═══ Entries provided

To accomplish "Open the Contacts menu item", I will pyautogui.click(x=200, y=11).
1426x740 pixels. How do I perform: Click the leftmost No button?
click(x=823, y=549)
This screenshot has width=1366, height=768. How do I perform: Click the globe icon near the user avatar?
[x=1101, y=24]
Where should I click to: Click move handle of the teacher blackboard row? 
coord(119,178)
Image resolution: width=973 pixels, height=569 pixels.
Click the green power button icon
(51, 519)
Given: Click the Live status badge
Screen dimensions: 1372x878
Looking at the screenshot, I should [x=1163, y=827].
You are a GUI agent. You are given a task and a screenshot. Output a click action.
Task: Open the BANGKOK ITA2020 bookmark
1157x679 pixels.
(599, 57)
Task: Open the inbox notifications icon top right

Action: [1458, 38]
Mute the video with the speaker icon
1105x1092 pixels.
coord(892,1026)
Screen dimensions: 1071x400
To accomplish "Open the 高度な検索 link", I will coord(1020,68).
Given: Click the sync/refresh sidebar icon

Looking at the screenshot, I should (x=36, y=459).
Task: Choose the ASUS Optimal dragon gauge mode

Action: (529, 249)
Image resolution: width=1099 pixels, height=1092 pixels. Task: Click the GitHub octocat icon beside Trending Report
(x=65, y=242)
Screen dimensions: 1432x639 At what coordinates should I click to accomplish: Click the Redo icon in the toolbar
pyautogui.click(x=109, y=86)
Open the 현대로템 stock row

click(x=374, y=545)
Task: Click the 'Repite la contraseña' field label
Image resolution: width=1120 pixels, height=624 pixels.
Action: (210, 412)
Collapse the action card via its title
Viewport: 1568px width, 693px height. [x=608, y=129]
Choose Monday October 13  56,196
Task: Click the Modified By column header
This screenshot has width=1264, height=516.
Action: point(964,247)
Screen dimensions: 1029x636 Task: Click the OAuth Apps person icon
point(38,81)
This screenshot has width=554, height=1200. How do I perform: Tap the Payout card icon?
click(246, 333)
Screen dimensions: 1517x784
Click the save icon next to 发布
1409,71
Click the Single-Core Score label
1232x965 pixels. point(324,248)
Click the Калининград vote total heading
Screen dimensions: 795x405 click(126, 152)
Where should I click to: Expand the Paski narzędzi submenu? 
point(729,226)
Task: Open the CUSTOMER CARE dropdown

══════

## Written exercise
Put the records into a two-column CSV with the headers instruction and click. Begin at the line that has "Task: Click the 'Repite" and stop after the line that has "click(246, 333)". Give one row per record, with its text under instruction and its answer under click, each in one quoted field with line breaks turned into spaces.

## Right answer
instruction,click
"Task: Click the 'Repite la contraseña' field label Image resolution: width=1120 pixels, height=624 pixels.","Action: (210, 412)"
"Collapse the action card via its title","Viewport: 1568px width, 693px height. [x=608, y=129]"
"Choose Monday October 13","56,196"
"Task: Click the Modified By column header This screenshot has width=1264, height=516.","Action: point(964,247)"
"Screen dimensions: 1029x636 Task: Click the OAuth Apps person icon","point(38,81)"
"This screenshot has width=554, height=1200. How do I perform: Tap the Payout card icon?","click(246, 333)"